More than 40 million people are in danger of being affected by a vulnerability that researchers uncovered in EA's Origin online game platform. Apparently, the vulnerability allows attackers to remotely introduce malicious code on players' computers, according to reports.
The report is in tune with what researchers from Malta-based ReVuln demonstrated at the Black hat security conference in Amsterdam last Friday. The team showed just how easy it is for someone to make use of the uniform resource identifiers on Origin to start games automatically on user's machines.
By exploiting flaws in the Origin application available for both PC and Mac, the technique turns EA's online store, which is needed to play games such as "Battlefield 3" and "Need for Speed" on the PC, into a potential attack platform that can secretly install malware on players' computers.

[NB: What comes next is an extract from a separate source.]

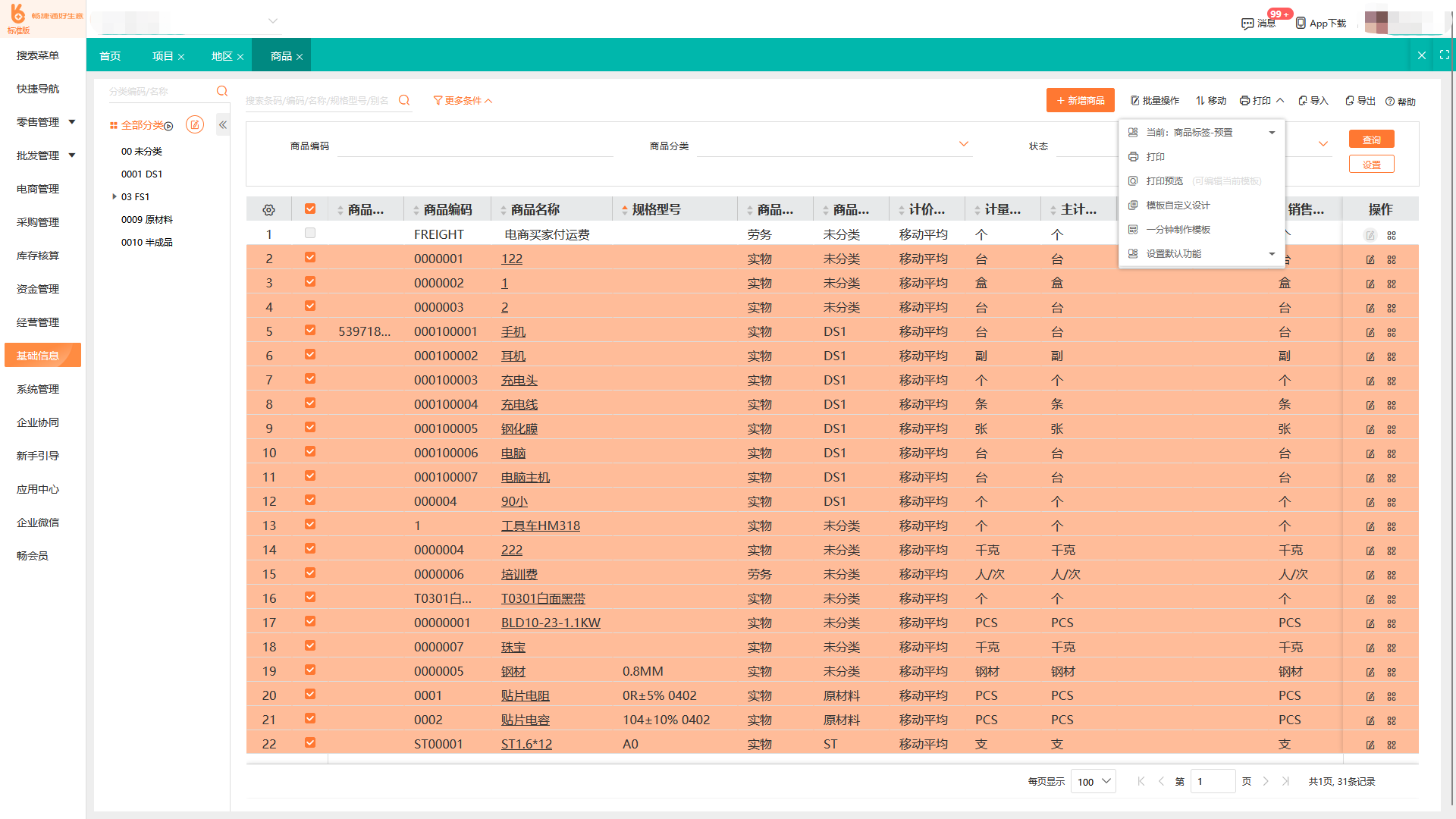The height and width of the screenshot is (819, 1456).
Task: Click the 设置 settings button
Action: point(1370,164)
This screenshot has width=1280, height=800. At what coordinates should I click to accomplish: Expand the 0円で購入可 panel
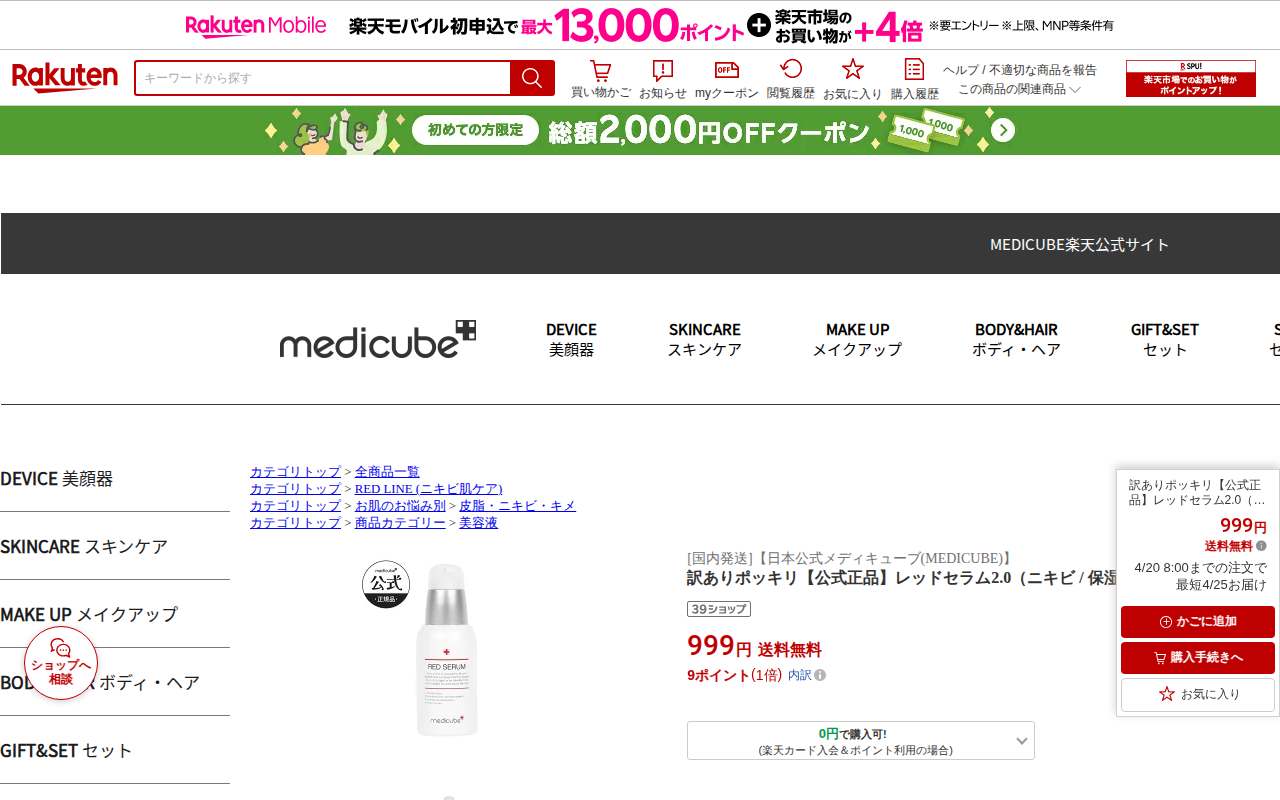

“Multiplayer online games security are an underestimated field, with an insane amount of players playing online games and companies pushing out new games at an incredible rate,” ReVuln researchers Donato Ferrante and Luigi Auriemma write in a paper related to the demonstration.
“The Origin platform allows malicious users to exploit local vulnerabilities or features, by abusing the Origin URI handling mechanism. In other words, an attacker can craft a malicious internet link to execute malicious code remotely on victim’s system, which has Origin installed,” they further added.
An update from EA to ArsTechnica states: “Our team is constantly investigating hypotheticals like this one as we continually update our security infrastructure.”